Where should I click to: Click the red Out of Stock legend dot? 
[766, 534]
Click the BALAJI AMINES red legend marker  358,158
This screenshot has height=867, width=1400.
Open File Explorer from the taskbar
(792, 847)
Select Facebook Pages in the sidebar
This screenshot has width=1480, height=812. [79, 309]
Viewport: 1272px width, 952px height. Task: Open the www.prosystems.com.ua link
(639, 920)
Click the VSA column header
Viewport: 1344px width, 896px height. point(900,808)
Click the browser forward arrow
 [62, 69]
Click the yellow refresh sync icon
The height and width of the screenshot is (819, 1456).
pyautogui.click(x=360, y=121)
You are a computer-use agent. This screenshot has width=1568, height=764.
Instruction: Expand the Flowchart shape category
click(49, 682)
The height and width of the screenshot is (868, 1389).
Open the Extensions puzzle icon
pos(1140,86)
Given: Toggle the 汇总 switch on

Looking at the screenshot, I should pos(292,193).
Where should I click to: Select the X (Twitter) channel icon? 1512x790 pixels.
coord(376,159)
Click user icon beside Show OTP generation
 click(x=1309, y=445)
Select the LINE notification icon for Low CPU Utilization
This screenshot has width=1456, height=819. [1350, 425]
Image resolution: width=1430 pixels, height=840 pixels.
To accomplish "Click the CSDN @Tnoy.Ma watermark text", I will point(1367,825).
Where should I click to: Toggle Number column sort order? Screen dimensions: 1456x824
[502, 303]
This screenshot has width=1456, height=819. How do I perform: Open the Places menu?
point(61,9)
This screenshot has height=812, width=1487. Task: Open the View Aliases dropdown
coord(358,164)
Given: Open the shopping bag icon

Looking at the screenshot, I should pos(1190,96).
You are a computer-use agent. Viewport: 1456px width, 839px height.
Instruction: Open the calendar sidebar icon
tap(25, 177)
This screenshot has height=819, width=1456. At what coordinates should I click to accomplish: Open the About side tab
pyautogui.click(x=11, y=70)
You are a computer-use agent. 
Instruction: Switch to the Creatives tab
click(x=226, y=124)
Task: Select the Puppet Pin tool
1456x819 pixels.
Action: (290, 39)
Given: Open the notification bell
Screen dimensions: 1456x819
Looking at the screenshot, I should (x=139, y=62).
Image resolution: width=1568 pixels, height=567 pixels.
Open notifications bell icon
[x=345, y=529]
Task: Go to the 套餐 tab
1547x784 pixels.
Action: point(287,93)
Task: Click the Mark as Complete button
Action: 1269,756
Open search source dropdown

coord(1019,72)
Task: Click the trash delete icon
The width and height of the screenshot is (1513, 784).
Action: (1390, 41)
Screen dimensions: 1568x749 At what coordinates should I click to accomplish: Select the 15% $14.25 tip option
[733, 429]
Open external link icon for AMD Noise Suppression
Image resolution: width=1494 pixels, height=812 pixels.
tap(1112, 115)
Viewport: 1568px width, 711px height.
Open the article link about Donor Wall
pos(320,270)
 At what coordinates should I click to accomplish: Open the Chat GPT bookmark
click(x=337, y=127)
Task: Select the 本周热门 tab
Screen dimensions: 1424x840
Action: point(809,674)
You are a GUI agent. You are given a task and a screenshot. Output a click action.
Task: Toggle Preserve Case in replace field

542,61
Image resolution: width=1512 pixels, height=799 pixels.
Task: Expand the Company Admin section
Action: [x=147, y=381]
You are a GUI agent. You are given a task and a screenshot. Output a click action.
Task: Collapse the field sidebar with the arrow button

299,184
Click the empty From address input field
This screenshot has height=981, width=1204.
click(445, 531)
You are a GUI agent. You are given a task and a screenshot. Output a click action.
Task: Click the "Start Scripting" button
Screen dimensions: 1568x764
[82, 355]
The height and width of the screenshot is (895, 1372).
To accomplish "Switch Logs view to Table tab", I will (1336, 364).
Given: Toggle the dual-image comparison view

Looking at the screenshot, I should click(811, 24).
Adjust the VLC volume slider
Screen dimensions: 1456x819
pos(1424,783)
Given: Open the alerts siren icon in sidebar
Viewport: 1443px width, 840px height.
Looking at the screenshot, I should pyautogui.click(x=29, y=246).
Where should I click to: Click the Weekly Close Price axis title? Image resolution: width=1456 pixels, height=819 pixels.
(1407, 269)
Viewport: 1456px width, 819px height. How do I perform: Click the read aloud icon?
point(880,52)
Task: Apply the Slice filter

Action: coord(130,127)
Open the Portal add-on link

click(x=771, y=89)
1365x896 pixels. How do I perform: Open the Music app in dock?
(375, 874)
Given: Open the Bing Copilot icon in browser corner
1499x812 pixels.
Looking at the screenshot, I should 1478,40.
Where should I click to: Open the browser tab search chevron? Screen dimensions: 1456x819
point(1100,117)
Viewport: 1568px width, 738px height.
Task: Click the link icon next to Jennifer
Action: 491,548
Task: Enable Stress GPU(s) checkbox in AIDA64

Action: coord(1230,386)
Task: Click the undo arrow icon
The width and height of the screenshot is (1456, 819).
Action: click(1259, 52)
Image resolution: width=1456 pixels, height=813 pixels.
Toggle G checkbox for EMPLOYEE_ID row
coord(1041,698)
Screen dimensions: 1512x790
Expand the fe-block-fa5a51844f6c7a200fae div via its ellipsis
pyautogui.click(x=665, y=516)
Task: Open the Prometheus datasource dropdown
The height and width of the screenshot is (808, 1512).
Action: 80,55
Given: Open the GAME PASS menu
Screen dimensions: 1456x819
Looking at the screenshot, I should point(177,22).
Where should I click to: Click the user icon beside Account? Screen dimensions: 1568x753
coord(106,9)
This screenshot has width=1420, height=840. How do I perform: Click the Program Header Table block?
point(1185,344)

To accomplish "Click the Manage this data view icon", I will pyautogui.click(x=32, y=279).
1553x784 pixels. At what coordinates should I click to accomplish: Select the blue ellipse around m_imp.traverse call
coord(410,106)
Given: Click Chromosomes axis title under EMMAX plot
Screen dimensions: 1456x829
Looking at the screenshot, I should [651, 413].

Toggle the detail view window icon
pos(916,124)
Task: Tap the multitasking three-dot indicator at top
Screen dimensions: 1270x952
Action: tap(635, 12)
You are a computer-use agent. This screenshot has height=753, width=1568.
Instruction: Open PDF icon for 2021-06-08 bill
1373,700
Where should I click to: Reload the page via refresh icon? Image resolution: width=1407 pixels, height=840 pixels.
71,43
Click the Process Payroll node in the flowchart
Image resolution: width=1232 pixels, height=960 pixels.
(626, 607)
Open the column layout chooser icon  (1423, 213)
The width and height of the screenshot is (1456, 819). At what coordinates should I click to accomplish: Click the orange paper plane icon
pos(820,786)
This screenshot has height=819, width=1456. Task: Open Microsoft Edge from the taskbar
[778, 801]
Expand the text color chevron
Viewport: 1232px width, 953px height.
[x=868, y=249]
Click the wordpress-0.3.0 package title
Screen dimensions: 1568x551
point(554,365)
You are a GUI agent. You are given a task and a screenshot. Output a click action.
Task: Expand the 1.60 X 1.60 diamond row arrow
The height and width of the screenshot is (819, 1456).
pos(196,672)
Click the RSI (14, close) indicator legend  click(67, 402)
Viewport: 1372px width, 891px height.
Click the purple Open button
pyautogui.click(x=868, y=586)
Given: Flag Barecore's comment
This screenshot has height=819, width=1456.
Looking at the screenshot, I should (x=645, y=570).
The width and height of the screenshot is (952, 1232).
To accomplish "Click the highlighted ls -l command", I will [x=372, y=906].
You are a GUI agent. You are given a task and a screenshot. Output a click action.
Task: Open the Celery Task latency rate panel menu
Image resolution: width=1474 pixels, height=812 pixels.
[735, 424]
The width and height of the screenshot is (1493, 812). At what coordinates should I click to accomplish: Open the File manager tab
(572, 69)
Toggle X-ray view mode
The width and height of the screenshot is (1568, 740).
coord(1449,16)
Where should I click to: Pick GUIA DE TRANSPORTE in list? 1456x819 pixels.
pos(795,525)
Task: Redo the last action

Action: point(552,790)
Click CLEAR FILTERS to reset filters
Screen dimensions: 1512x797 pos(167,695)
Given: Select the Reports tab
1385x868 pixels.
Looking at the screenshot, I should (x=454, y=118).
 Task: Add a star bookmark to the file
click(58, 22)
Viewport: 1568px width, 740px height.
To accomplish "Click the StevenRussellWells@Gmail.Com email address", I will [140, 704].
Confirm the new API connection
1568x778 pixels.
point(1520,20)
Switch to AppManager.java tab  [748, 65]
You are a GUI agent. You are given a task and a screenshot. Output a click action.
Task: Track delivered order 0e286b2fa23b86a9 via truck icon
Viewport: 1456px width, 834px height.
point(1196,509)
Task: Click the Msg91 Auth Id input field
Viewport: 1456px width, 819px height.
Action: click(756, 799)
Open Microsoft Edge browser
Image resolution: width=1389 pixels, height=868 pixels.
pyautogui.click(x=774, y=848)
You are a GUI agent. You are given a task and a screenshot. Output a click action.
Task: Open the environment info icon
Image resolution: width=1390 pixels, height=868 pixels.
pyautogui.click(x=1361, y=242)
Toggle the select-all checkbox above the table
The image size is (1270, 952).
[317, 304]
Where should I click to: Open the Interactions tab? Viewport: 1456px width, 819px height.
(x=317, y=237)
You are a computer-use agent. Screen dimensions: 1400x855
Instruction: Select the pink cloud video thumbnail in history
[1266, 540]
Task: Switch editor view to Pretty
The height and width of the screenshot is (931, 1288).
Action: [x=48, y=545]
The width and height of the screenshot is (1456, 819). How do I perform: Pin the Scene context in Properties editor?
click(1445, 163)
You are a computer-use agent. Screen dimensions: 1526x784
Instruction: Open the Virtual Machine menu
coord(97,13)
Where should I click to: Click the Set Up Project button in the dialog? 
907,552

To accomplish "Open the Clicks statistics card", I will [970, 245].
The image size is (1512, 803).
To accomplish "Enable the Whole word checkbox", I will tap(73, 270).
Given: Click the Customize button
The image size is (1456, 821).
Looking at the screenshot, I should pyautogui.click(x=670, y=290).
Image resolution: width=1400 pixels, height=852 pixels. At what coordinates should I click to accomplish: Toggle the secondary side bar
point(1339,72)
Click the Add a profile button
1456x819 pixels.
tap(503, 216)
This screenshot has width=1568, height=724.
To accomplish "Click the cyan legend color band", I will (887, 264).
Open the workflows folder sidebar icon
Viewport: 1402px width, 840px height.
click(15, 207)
※
Work item:
Report each line of the material above where the word "input" appears.

Exercise output:
Click the empty From address input field
Task: Click the Msg91 Auth Id input field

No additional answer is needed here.